* Collected data
○ ○ ○ ○ ○ ○ ○
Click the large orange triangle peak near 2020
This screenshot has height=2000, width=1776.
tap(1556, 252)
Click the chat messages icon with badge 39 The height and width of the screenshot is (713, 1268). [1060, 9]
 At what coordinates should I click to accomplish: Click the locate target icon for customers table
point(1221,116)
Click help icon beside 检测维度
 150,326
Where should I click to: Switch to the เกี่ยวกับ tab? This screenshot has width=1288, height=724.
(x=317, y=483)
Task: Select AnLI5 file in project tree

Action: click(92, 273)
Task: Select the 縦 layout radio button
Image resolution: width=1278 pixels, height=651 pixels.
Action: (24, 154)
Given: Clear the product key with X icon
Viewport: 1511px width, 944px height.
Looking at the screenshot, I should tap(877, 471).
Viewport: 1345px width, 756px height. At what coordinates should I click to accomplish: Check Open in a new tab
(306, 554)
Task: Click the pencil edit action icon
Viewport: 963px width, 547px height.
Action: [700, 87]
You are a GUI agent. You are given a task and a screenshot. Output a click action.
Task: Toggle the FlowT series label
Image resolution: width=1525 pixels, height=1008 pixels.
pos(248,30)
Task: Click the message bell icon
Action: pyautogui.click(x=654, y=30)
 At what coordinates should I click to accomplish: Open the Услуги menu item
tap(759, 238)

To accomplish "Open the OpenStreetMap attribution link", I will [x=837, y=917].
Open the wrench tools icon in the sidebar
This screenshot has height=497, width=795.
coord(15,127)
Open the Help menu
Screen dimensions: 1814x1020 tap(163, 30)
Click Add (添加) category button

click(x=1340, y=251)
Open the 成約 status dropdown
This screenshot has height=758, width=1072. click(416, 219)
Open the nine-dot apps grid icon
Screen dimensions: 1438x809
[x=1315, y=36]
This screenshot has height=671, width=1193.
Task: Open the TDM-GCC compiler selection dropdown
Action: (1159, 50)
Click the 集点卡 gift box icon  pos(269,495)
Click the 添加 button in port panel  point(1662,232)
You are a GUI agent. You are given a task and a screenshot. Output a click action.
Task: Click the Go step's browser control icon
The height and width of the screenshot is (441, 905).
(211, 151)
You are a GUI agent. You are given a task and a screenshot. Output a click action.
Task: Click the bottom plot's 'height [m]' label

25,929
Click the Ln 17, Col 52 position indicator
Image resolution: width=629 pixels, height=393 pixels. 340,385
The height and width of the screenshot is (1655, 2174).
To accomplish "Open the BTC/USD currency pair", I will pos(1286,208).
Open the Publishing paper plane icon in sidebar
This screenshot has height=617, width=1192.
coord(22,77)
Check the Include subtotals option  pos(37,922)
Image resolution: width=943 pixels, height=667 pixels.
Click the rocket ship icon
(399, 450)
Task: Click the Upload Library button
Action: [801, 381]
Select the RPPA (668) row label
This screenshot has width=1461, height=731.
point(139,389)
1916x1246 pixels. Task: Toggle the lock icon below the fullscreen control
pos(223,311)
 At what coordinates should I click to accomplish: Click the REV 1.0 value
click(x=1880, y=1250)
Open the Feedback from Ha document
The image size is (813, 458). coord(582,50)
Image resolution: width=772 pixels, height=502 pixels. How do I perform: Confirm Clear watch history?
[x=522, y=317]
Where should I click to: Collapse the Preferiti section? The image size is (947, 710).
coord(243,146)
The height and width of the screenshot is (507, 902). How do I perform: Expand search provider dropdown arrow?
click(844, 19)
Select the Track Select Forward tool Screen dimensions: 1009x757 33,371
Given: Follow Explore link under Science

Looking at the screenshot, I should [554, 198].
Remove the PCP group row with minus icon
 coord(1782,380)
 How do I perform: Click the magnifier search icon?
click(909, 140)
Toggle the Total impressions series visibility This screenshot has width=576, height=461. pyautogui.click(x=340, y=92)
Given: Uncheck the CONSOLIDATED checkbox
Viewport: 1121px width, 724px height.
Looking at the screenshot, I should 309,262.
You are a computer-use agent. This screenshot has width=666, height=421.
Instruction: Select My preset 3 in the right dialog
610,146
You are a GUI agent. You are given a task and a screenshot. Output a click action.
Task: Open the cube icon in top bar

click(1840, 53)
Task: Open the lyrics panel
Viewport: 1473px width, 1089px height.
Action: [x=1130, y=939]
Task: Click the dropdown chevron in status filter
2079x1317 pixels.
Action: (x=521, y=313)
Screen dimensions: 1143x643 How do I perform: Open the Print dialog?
○ ○ ○ ○ ○ ○ ○
* TASK INSTRUCTIONS
Repeat word for word the lines above that run from the line containing "Screen dimensions: 1438x809" through the line containing "Click the 添加", both ends included, and nothing else.

* EXERCISE OUTPUT
Screen dimensions: 1438x809
[x=1315, y=36]
This screenshot has height=671, width=1193.
Task: Open the TDM-GCC compiler selection dropdown
Action: (1159, 50)
Click the 集点卡 gift box icon  pos(269,495)
Click the 添加 button in port panel  point(1662,232)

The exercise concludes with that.